Taza de café junto a un celular con una app de inglés autodidacta abierta, en un ambiente de cafetería

El valor de aprender las reglas primero

El aprendizaje natural tiene un límite que noté con el coreano: si solo repites frases sueltas sin entender cómo se arman, te quedas sin herramientas cuando el tema se pone más denso, como una conversación sobre algo legal o médico en un dorama.
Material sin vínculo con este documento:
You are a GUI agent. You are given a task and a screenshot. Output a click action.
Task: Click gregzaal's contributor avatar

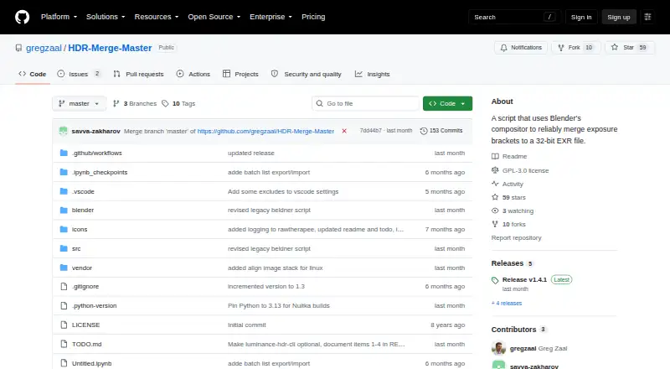coord(498,348)
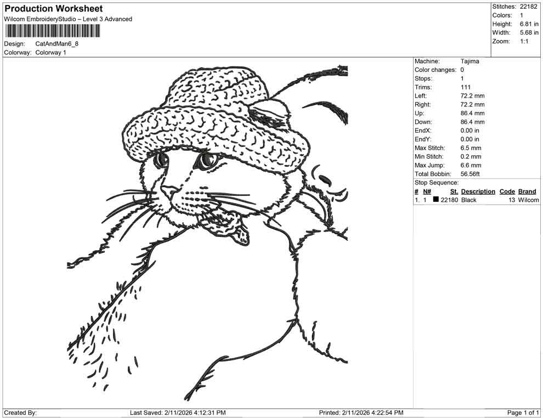Image resolution: width=543 pixels, height=418 pixels.
Task: Click the Trims value 111
Action: coord(465,87)
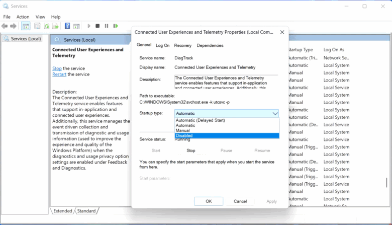Switch to the Standard view tab

click(x=86, y=211)
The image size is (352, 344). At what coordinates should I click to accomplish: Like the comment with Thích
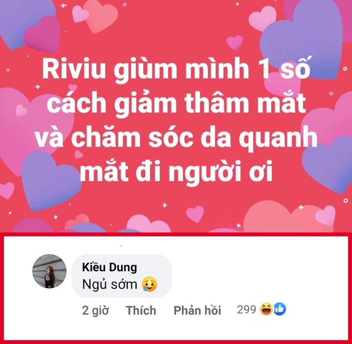pyautogui.click(x=141, y=310)
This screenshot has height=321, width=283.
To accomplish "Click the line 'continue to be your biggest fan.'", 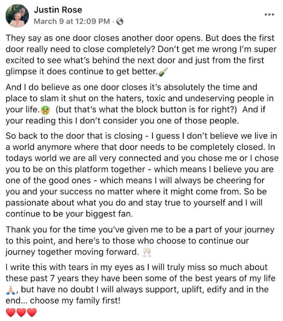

Ahí la gramática deja de ser un estorbo y se vuelve el mapa que explica por qué la frase significa lo que significa, no solo que suena bien.

Me pasa algo parecido con las apps para aprender coreano gratis no son suficientes: sueltan piezas del idioma sin explicarte cómo unirlas, y en algún punto necesitas algo que te muestre el armazón detrás de tanta frase suelta.

Por eso tampoco descarto un curso con estructura cuando el objetivo es más serio, como rendir un examen o entender un texto técnico; ahí la ventaja no es la velocidad, es la constancia de ir sumando piezas que encajan aunque el avance se sienta lento.

Luz suave de la tarde sobre libros de idiomas y un gato en las sombras, escena tranquila de un método inmersivo en casa

Uso las dos cosas, pero no al mismo tiempo

Con todo esto sobre la mesa, la regla que me queda es simple: cuando quiero entender algo rápido, entrar en una conversación, disfrutar una serie o un pódcast sin traducir cada palabra, dejo que el oído mande y no abro ningún libro de reglas. Cuando necesito precisión, un correo formal, un trámite o un examen, ahí sí me siento con la gramática y reviso la estructura con calma, porque un error en ese contexto sí pesa.

Para entrenar el oído en inglés uso la misma lógica que me funcionó con el coreano, y cuando quiero una sesión guiada sin sentarme a memorizar reglas, abro Inglés sin memorizar en el celular, casi siempre con el mismo audífono con el que sigo mis dramas.

Ninguno de los dos caminos me hace mejor que el otro, solo sirven para cosas distintas, y esa diferencia es la que por fin dejé de pelear.